Targeting SMAD3 for inhibiting prostate cancer metastasis

Abstract

Although SMAD3 signaling has been suggested to play a role in the metastasis of various cancers, its possible involvement as well as the underlying mechanism in the pathogenesis in prostate cancer remains unclear. Here, we found that the MMP9 level, an indicator of the invasiveness of cancer cells, negatively correlates with the activity of phosphorylated SMAD3 levels in the prostate cancer patients.

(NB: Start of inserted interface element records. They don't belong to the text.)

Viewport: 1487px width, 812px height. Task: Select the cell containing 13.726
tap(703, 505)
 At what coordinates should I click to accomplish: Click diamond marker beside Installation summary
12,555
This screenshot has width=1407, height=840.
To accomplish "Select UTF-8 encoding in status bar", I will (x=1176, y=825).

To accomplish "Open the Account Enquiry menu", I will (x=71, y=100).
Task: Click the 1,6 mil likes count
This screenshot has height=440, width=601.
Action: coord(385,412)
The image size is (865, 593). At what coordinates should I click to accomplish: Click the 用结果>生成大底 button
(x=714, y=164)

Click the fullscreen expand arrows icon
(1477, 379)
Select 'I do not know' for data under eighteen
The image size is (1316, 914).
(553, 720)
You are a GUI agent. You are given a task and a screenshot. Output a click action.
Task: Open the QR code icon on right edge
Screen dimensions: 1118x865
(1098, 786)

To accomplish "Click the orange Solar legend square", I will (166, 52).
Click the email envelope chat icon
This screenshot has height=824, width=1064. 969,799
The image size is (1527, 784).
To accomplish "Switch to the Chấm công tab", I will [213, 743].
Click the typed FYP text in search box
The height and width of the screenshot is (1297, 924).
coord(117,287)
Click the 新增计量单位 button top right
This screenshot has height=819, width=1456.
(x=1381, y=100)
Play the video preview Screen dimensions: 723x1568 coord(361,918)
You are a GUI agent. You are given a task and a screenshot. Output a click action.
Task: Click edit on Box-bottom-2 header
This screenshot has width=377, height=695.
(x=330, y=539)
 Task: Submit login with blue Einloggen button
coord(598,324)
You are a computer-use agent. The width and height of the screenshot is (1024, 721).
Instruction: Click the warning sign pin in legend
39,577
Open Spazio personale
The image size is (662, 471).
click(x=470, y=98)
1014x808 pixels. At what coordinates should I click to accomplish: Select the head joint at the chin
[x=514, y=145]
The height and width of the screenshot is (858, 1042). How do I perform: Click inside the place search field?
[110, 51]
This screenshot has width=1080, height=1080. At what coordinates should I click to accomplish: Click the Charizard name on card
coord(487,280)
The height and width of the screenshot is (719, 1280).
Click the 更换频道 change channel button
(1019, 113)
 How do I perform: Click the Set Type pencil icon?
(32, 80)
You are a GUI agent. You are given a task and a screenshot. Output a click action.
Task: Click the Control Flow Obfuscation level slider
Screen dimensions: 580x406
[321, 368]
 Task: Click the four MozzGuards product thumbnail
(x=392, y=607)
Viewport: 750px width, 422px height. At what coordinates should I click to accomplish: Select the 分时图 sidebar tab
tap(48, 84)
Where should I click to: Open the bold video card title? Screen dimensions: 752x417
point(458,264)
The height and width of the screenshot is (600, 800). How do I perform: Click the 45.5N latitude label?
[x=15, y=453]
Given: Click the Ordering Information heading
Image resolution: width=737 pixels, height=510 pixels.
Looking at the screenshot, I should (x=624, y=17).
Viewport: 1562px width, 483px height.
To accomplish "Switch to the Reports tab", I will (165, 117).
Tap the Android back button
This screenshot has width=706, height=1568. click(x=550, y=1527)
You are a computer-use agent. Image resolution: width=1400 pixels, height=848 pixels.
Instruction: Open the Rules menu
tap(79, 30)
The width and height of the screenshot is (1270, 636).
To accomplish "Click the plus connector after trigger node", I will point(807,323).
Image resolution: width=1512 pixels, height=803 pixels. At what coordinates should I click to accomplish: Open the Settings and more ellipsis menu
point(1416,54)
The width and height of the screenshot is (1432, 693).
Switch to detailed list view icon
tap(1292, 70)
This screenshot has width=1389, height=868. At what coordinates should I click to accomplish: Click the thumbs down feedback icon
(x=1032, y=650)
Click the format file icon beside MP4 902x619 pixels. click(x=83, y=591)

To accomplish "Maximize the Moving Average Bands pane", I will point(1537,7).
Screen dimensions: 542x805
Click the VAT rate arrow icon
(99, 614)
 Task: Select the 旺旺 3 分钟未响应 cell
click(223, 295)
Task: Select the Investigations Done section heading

Moreover, the phosphorylated SMAD3 also appeared to regulate the MMP9 level in a prostate cancer cell line, PC3. Augmented phosphorylated SMAD3 inhibited MMP9 and invasiveness of PC3 cells, while inhibition of phosphorylated SMAD3 activated MMP9 and promoted PC3 cell invasiveness. Furthermore, forced MMP9 inhibition abolished the effect of phosphorylated SMAD3 on the invasiveness of PC3 cells, while forced MMP9 activation abolished the effect of phosphorylated SMAD3 on the invasiveness of PC3 cells. Taken together, our data suggest the possibility of the existence of a unique signaling cascade in which SMAD3 signaling regulates MMP9 during cancer metastasis.